Evaluating the downside risks of actively trading

On pure face value, active trading strategies that use trend following tend to outperform buy and hold strategies. When markets become overbought and roll over good traders leave, then when the market shows the beginnings of a rebound from oversold they buy back. While indicators and time frames may change, generally most active trading strategies follow this paradigm. 

While trend following has shown consistent alpha in traditional markets, the blockchain space has unique risks associated with actively trading which can shift the risk/reward profile towards buy and hold. These unique categories of risks when trading include:

  • Exchange risk - using a centralized exchange that can freeze access to your funds at any time while being vulnerable to attack. 
  • Hedging risk - using instruments such as USDT to hedge against downside risk with fiat currency. 
  • Fees - frequent trading incurs higher fees both from exchanges and the blockchain networks
  • Theft/loss risk - Each exposure of a private key or password to access funds creates the potential for a theft or loss event. 
  • Interest payment losses - most large holdings in our portfolio incentivize continued support of the network through interest payments which can only be collected inside of personal wallets.

Trend Following

Trend following can include any type of basic technical analysis such as moving average crossovers, relative strength index, Bollinger Bands, etc that show when markets are overbought or oversold. Active traders can make consistent and significant alpha over buy and hold strategies through disciplined trading plans that employ tight stop losses and conservative trade management strategies.

Even with such plans in place, market gyrations can "whipsaw" traders out of positions where buy and hold investors will capture the full extent of upward or downward price movement. Thus trend following strategies take considerably more time, effort, and skill, while also opening up the trader to the following downside risks unique to blockchain.

Exchange Risk

While some smaller decentralized exchanges exist, their lack of liquidity prevents them from being an attractive place to trade. Thus for the time being centralized exchanges offer the best place to actively trade. 

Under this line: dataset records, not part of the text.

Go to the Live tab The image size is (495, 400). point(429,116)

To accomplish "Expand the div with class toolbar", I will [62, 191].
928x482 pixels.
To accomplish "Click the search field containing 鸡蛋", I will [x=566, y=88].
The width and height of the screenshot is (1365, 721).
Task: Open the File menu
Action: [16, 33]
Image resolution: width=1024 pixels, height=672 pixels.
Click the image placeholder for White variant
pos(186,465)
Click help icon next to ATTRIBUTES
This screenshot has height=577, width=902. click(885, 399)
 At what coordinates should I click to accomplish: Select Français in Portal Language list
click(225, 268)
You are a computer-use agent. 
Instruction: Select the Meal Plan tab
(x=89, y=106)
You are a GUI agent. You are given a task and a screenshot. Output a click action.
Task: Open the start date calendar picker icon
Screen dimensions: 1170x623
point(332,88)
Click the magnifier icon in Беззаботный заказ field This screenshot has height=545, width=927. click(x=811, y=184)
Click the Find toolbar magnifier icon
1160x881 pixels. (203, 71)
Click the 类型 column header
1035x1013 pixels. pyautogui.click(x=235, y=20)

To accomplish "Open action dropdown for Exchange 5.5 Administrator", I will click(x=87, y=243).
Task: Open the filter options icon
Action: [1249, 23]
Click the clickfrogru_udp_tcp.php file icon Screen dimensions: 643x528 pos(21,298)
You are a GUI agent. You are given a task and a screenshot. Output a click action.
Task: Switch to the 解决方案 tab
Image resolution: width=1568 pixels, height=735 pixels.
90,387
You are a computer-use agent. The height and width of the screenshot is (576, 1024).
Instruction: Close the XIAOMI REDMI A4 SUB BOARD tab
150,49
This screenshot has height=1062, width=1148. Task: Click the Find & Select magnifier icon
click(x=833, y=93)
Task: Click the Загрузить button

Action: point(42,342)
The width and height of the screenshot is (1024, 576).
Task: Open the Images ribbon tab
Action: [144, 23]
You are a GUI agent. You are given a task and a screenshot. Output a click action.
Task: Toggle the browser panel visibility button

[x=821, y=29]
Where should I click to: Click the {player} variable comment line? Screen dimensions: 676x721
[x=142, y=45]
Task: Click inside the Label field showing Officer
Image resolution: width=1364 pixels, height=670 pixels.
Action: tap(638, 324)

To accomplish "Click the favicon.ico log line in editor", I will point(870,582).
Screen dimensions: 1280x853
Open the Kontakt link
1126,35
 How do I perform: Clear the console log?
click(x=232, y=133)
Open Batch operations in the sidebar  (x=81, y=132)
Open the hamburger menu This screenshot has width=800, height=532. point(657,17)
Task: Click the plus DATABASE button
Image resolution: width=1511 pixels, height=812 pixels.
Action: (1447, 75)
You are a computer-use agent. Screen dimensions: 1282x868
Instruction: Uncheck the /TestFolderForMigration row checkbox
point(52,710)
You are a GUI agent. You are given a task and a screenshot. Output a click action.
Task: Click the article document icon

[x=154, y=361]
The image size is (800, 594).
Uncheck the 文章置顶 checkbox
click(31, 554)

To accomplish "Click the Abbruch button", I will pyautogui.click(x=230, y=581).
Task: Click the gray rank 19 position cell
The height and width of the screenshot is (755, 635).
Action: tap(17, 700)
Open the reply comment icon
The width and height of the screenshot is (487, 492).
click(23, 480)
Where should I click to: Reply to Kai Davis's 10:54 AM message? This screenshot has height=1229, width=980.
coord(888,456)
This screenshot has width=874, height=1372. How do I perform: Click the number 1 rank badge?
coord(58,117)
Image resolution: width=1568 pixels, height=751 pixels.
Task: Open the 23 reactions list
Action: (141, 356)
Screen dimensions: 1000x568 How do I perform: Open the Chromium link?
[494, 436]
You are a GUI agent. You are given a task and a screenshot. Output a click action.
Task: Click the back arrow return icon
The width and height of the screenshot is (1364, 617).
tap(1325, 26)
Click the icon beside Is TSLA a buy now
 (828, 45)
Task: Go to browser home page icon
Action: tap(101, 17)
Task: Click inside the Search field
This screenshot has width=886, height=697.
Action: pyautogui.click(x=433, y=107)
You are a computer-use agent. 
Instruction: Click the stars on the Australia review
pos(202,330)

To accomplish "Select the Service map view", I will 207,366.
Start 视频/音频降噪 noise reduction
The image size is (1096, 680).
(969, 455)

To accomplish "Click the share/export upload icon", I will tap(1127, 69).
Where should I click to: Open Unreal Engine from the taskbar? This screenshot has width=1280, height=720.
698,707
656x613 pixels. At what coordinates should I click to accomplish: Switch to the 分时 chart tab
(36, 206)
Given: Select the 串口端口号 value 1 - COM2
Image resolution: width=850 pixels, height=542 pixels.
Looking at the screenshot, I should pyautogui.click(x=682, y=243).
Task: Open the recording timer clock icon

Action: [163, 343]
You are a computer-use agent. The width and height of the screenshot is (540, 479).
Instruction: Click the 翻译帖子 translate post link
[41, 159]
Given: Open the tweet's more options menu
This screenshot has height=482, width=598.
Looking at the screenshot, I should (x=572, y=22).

As evidenced with the BTC-e collapse and the continued pressure the Chinese government places on centralized exchanges, the most prudent course of action is to leave funds on exchanges for the least amount of time possible. However this incurs the additional cost in time and fees to not only place trades, but also place withdrawal orders back to personal wallets. 

Hedging Risk

When trend following, market data can signal to be out of blockchain tokens entirely and into fiat currency. The primary way traders hedge into fiat is with product called USDT. This is a blockchain token tied to the value of one US dollar. No major liquidity events have yet happened to test the USDT ability to pay users in US dollars, nor are the tax implications clear. 

Theft and Loss Risk

These risks cannot be over enough. Each time a transaction takes place there is the potential for the private keys and passwords to be captured by an adversary, or more commonly typing an erroneous sending address that will irreversibly send your funds to a non recoverable address.

Best practices can largely prevent these issues, but no transfer should ever be taken lightly. 

Interest Payments

Ending on a positive note, the mechanisms we look for in solid investment candidates also create additional returns through interest payments. These payments are generally only received in personal wallets, and not on exchanges.

True accretive returns can be tricky to calculate. While the additional number of tokens you own increases as payments are received, depending on your percent ownership in the network, and how many other accounts are also claiming interest payments, the dilution in the total tokens in supply can offset any interest payment gains. 

As an example NEM has only 9 billion tokens that will ever be created, thus each interest payment received from helping to validate transaction is 100% accretive. Eg your ownership share in the network increases. 

Conversely, in projects such as Ark, interest payments are shared by over 60% of the network thus the total supply grows roughly at pace with additional tokens received. This is further complicated as each project has a unique emissions schedule. For instance Ark reduces interest rate each year to encourage early adoption.

Final thoughts

The satisfaction of a well executed trade, and additional alpha from deploying a consistently winning strategy can make active trading worth the potential downside risks. 

Our fund has shifted into lower velocity investment strategies aligned more closely with the Berkshire Hathaway philosophy. Like Berkshire, we sit on a fairly large cash reserve as a percentage of investable assets. We then perform deep analysis to identify strong projects at attractive valuations, and view ourselves as long term owners of the project.

Knowing the potential downside risks mentioned above can help investors to make more informed decisions when choosing the trading strategies that work best with their level of risk tolerance.